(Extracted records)
┌──
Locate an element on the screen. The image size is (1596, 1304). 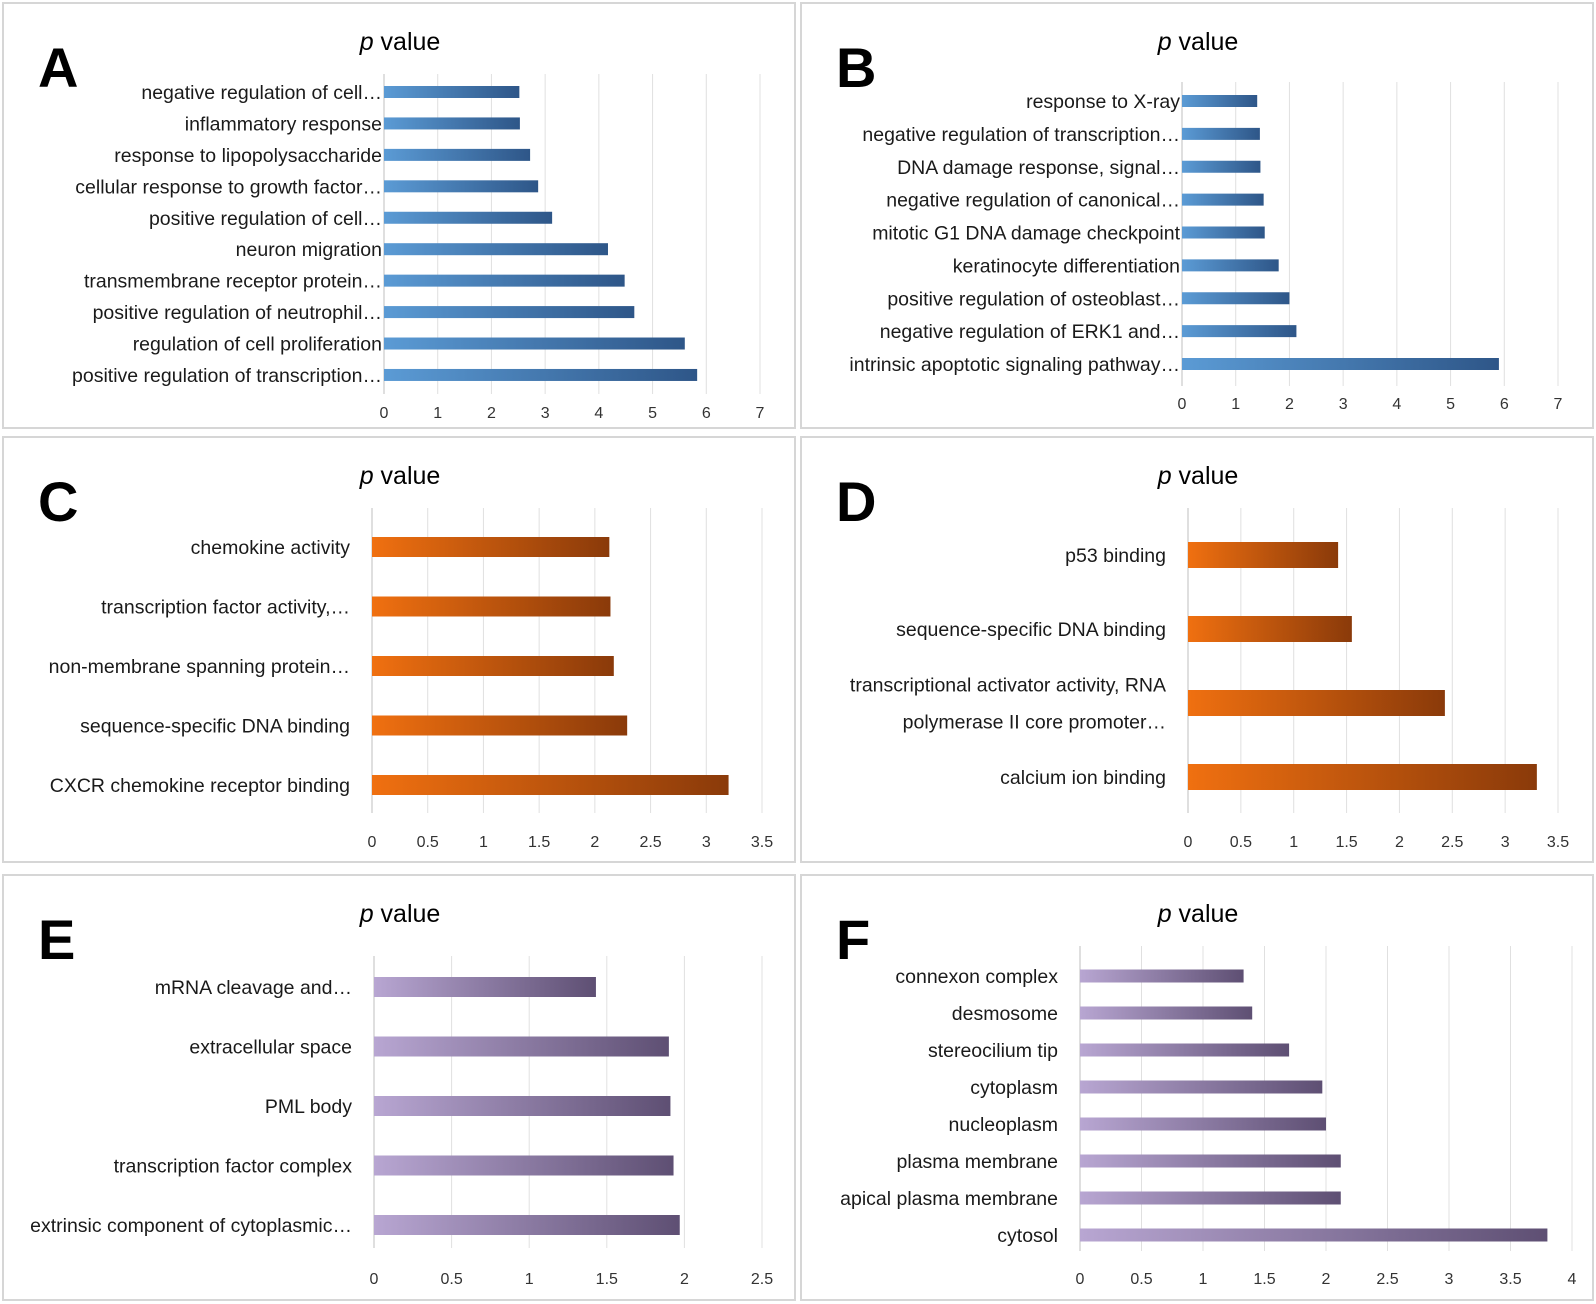
panel-letter: F is located at coordinates (854, 940).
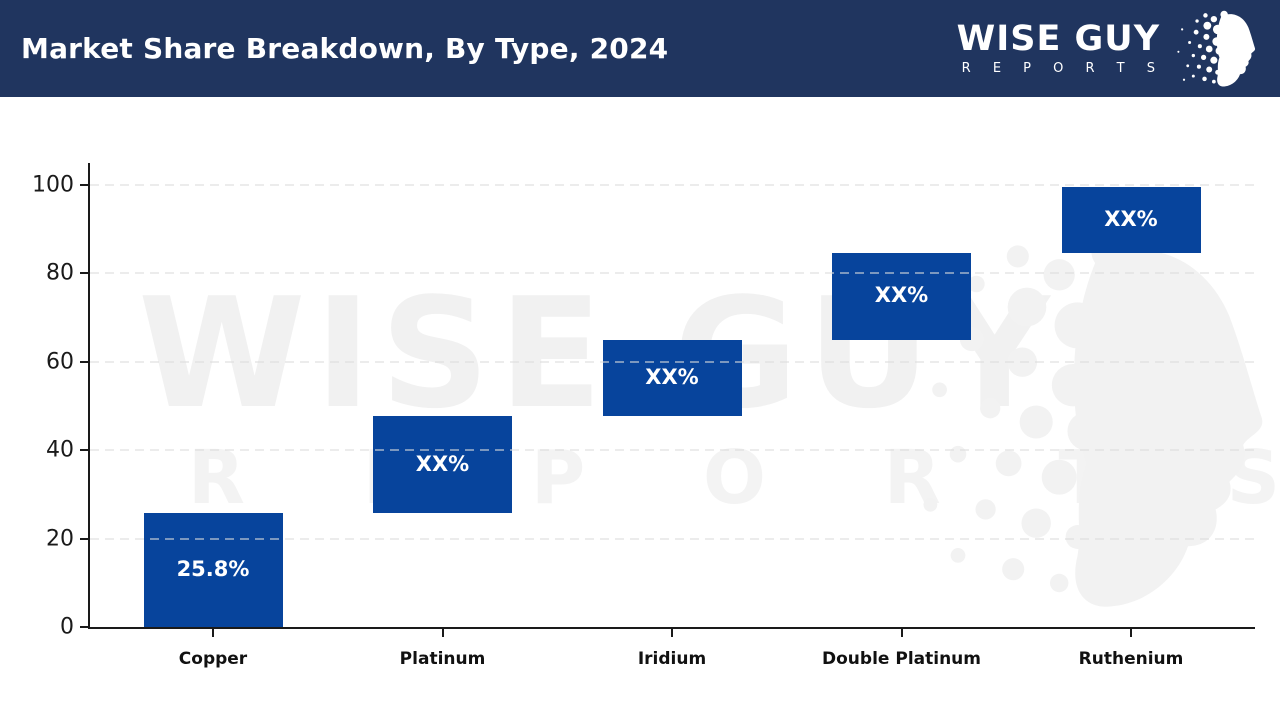 The height and width of the screenshot is (720, 1280). I want to click on bar-segment-iridium, so click(672, 378).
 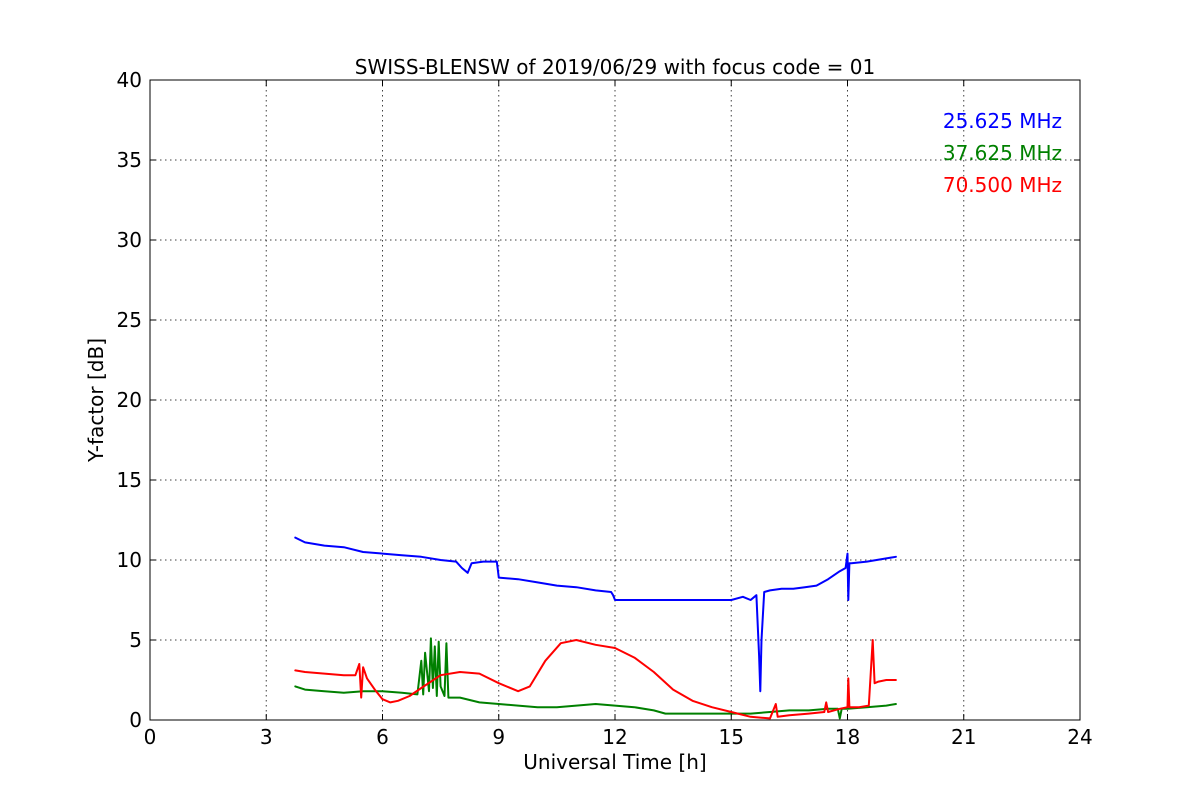 I want to click on legend-entry: 70.500 MHz, so click(x=1002, y=185).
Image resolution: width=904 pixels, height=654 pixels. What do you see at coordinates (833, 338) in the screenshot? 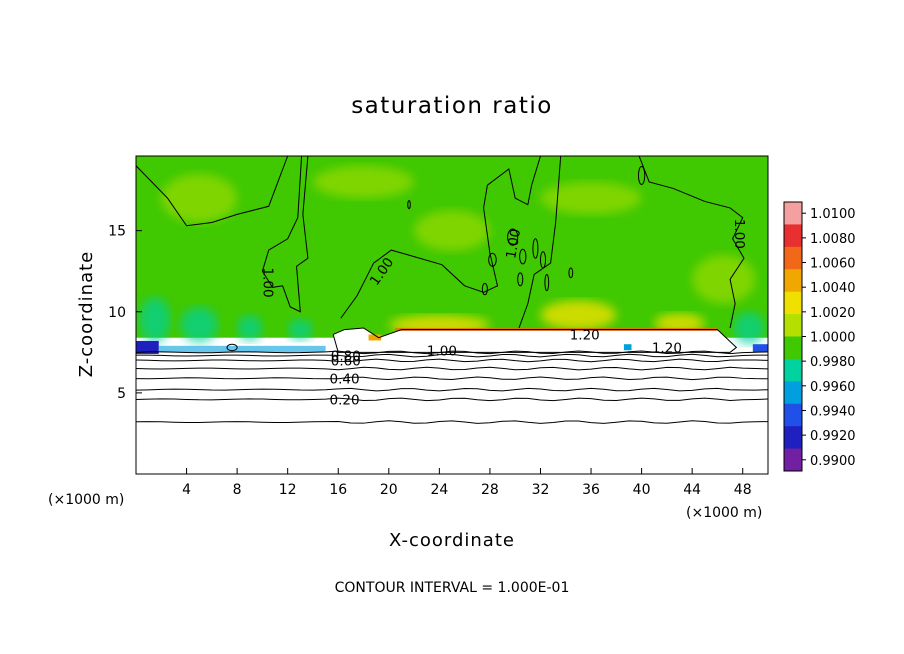
I see `colorbar-label: 1.0000` at bounding box center [833, 338].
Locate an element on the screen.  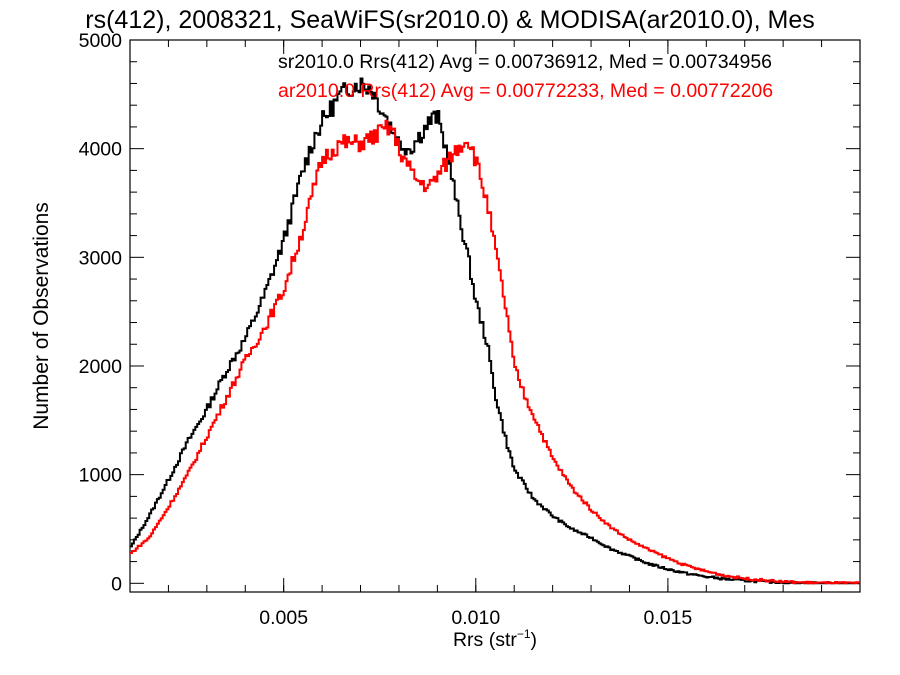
└──
Please repeat the data above from its first line through the line containing "I want to click on legend-entry: 70.500", inclusive, and leave out the pictures.

Locate an element on the screen. The image size is (1596, 1304). 
panel-letter: F is located at coordinates (854, 940).
 The height and width of the screenshot is (720, 1280). I want to click on bar-segment-iridium, so click(672, 378).
  I want to click on legend-entry: 70.500 MHz, so click(x=1002, y=185).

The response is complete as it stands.